This feature makes it particularly attractive in accounting for the effects of strabismus, where two pathways can be equally active but are not correlated. It is not yet clear
what signaling mechanisms would dissociate STDP from LTD/LTP or other forms of plasticity. Calcium influx through check details NMDARs (Daw et al., 1993) triggers downstream effectors including protein kinases and phosphatases that are hypothesized to regulate ODP by controlling phosphorylation of substrates thought to be important for synaptic transmission, neuronal excitability, and morphological stabilization: RII-α and RII-β isoforms of cAMP-dependent protein kinase (PKA) (Fischer et al., 2004 and Rao et al., 2004), extracellular-signal-regulated kinase (ERK) (Di Cristo et al., 2001), α-calcium/calmodulin-dependent
MEK inhibitor protein kinase II (αCaMKII) (Taha et al., 2002), and the phosphatase calcineurin (Yang et al., 2005). In all cases, preventing the activation of the kinases or promoting the activation of the phosphatase prevented the reduction in deprived-eye responses. Collectively, these studies suggest that the balance between protein kinases and phosphatases is important for critical period ODP. The activity-dependent immediate early gene Arc is a potential mediator of protein synthesis-dependent plasticity.

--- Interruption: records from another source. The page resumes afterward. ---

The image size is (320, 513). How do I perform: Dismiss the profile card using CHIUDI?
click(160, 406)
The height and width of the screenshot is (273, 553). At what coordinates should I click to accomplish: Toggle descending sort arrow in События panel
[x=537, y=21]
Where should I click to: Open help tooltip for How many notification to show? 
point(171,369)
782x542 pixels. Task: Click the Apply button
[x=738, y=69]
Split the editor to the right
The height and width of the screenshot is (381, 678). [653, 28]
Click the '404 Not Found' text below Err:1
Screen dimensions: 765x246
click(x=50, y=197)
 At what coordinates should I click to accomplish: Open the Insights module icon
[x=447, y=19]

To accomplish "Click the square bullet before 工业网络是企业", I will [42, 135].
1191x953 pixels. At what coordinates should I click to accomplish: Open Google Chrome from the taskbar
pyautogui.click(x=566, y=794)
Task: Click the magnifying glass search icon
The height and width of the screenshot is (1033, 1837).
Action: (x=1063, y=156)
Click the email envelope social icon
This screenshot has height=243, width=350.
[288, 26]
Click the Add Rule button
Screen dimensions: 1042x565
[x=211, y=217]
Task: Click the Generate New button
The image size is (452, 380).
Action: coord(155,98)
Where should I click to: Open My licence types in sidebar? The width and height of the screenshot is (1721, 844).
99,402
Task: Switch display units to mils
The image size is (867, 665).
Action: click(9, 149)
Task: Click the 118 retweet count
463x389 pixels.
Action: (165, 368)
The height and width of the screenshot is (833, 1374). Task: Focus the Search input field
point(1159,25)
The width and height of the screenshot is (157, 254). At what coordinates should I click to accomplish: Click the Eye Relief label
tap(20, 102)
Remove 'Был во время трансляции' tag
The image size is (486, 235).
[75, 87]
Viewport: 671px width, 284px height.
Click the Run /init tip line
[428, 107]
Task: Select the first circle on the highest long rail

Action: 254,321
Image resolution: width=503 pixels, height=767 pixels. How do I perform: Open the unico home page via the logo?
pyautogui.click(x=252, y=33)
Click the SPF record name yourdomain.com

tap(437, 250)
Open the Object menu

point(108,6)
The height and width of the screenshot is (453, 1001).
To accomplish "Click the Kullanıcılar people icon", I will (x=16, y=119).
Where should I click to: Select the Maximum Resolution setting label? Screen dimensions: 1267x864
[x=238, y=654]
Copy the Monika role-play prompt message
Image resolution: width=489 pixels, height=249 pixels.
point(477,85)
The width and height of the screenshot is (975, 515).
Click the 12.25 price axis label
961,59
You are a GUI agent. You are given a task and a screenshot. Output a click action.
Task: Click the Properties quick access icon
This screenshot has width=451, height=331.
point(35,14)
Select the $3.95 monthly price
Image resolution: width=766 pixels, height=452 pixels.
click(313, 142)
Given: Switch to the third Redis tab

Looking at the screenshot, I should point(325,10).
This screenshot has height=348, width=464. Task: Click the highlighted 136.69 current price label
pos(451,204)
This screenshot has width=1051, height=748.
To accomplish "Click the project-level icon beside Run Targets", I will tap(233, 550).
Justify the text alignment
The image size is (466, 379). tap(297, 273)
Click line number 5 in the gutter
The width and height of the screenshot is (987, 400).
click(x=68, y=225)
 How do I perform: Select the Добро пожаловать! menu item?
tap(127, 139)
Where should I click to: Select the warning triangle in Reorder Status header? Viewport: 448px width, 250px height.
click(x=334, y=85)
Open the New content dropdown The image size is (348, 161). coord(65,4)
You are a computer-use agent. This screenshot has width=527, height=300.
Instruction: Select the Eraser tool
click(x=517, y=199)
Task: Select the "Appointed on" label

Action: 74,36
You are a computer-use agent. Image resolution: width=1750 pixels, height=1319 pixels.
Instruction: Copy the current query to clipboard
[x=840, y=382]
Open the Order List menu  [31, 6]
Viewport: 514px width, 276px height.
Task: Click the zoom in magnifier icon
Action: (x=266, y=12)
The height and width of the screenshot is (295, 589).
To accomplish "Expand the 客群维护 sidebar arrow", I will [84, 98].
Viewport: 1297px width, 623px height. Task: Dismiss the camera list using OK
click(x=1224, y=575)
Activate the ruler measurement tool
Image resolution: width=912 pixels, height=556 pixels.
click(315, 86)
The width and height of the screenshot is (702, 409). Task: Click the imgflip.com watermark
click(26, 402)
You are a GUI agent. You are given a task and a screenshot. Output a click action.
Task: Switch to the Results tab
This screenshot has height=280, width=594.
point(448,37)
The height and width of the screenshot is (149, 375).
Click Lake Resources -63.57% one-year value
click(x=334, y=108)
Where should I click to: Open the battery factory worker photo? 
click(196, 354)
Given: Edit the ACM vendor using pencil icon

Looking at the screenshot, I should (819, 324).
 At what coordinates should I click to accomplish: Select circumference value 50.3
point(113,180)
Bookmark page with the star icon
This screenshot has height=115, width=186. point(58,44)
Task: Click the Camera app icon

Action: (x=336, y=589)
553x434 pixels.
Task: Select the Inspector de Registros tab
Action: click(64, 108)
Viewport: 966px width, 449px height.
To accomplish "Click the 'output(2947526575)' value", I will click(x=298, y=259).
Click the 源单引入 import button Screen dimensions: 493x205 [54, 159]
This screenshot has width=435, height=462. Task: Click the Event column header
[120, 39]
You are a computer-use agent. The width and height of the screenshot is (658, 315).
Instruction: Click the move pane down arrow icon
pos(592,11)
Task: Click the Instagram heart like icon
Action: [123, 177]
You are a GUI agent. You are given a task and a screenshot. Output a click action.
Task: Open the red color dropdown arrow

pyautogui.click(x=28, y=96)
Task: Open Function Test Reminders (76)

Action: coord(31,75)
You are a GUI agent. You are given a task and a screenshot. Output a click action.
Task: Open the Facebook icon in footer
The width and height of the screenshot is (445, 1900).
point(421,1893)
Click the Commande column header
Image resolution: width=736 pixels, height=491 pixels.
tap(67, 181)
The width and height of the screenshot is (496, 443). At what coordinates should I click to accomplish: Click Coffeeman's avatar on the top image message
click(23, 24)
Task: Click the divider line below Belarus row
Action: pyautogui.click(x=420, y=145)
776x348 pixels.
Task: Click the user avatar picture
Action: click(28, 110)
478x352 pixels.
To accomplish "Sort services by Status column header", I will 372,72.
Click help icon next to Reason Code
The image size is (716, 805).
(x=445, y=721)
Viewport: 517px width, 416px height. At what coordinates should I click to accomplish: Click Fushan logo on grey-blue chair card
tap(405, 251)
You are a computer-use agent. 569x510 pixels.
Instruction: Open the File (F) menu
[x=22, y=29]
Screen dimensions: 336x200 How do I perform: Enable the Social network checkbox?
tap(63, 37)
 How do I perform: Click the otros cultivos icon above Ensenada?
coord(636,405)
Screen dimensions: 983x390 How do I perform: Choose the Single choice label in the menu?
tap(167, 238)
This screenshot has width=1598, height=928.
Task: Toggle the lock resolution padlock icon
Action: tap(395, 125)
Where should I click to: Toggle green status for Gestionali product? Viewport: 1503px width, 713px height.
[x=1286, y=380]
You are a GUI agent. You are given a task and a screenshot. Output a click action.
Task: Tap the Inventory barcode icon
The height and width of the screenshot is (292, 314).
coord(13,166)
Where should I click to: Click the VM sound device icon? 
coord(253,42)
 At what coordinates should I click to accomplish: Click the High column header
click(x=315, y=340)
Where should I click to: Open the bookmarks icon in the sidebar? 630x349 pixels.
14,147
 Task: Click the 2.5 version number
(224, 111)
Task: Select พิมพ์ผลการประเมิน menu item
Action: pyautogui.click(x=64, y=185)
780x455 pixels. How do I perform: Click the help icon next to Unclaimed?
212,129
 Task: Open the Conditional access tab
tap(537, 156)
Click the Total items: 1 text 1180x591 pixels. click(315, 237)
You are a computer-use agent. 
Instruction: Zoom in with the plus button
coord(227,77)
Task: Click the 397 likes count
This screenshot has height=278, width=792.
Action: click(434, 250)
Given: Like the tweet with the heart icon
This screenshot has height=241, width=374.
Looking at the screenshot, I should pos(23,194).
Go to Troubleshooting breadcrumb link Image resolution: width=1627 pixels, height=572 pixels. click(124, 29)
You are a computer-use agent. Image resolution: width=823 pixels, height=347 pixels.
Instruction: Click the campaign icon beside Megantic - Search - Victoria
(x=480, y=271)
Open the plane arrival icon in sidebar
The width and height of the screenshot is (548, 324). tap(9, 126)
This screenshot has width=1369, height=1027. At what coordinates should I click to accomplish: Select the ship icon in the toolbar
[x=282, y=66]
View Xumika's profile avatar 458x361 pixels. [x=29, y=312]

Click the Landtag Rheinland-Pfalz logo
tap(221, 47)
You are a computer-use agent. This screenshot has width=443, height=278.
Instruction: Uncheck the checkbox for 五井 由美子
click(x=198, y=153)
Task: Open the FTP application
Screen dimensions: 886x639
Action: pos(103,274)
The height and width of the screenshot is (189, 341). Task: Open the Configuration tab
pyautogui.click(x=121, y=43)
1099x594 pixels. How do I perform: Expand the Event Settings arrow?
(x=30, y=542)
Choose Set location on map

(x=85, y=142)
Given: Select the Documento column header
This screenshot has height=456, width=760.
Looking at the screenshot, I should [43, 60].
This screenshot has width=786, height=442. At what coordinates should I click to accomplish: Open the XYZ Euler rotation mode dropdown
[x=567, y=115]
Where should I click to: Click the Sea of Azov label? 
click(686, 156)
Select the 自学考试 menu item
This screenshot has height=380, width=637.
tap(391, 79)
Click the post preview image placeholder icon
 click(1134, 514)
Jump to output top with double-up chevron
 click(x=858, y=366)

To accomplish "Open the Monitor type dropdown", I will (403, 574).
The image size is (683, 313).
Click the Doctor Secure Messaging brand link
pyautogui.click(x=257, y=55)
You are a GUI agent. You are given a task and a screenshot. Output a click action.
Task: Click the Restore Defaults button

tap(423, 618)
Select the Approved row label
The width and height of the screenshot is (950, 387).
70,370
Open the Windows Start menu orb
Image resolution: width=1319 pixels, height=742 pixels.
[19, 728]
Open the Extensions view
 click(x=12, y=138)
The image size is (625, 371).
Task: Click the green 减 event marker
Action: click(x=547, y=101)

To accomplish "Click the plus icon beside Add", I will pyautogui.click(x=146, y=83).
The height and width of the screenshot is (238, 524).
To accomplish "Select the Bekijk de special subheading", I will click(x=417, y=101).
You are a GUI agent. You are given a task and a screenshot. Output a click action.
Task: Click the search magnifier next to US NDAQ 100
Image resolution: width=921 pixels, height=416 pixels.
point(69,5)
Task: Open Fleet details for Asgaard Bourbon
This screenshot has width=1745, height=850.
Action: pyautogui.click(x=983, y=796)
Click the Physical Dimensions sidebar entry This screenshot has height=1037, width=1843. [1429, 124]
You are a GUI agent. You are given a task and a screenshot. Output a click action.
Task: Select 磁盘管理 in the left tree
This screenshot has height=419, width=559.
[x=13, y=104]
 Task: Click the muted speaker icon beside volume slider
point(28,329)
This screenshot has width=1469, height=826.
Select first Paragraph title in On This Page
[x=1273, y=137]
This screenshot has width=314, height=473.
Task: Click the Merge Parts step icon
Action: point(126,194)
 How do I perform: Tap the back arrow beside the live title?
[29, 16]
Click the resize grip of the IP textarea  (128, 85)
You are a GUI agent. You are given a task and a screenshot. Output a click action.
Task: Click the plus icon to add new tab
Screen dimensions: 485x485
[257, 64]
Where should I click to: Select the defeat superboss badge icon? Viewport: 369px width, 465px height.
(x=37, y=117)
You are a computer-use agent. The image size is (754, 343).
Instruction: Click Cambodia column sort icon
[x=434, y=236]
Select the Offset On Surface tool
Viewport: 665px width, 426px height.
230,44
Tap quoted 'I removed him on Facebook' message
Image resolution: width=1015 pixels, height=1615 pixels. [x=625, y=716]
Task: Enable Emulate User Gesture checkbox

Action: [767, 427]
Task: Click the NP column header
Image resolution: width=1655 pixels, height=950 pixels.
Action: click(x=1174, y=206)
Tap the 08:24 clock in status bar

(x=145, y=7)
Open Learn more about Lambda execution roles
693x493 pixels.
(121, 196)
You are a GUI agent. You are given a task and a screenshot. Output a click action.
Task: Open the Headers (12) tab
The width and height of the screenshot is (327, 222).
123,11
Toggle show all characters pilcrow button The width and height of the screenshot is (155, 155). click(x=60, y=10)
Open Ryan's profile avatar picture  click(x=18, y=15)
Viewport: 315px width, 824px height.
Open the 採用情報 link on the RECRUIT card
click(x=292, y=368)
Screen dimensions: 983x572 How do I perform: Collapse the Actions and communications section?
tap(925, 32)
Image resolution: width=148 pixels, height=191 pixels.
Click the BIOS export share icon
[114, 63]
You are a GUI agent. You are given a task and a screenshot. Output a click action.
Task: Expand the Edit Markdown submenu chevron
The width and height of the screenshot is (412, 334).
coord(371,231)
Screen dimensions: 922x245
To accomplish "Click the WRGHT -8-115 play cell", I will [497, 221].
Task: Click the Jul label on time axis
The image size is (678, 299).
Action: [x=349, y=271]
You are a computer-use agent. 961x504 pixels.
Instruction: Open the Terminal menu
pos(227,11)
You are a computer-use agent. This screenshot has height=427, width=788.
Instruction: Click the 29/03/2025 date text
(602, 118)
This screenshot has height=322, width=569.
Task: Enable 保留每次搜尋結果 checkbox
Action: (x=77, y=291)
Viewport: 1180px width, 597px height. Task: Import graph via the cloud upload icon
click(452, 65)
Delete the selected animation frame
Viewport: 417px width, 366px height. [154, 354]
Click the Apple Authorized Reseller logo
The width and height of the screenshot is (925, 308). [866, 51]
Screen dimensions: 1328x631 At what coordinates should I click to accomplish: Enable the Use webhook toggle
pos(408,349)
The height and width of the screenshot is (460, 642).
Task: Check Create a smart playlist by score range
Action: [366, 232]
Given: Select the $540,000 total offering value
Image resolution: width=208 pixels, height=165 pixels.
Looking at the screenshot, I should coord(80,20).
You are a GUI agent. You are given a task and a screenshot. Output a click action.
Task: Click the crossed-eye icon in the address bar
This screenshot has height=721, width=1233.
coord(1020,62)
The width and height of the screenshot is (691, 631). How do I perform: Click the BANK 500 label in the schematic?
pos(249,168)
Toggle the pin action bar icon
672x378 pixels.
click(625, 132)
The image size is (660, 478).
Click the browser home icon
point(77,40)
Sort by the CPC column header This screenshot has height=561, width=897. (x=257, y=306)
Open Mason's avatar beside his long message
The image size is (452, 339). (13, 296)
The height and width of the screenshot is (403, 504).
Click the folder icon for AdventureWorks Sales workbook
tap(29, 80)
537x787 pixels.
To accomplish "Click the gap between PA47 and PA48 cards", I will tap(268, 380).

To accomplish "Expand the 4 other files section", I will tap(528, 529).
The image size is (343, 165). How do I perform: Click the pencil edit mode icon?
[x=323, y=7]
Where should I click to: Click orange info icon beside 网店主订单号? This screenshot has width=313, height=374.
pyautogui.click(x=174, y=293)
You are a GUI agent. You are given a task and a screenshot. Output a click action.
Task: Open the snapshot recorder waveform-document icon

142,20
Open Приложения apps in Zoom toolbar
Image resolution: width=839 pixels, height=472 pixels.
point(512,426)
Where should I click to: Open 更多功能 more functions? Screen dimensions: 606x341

Arc gene expression and efficient Arc translation are dependent on NMDAR and group 1 metabotropic glutamate receptor (mGluR) activation (Steward and Worley, 2001). In Arc-knockout mice, 3 days of MD failed to reduce deprived-eye responses (McCurry et al., 2010). Another activity-dependent
immediate early gene, serine protease tissue plasminogen activator (tPA), increases during MD in V1 and targets many downstream effectors including extracellular-matrix proteins, growth factors, membrane receptors, and cell-adhesion molecules (Mataga et al., 2002 and references Casein kinase 1 therein). In tPA-knockout mice critical period ODP was impaired and could be rescued by exogenous tPA (Mataga et al., 2002). MicroRNAs induced by visual experience may also play a role in ODP. Increasing (Tognini et al., 2011) or decreasing (Mellios et al., 2011) the levels of a microRNA enriched in the brain (miR132), reduced critical period ODP and had dramatic effects on spine morphology. It is not yet clear to what extent the changes in visual responses in vivo during ODP are the product of changes in the anatomical circuits, such as loss of synapses serving the deprived eye, or changes in synaptic efficacy, such as LTD, within stable anatomical circuits. Figure 6 illustrates this distinction for the first phase of ODP.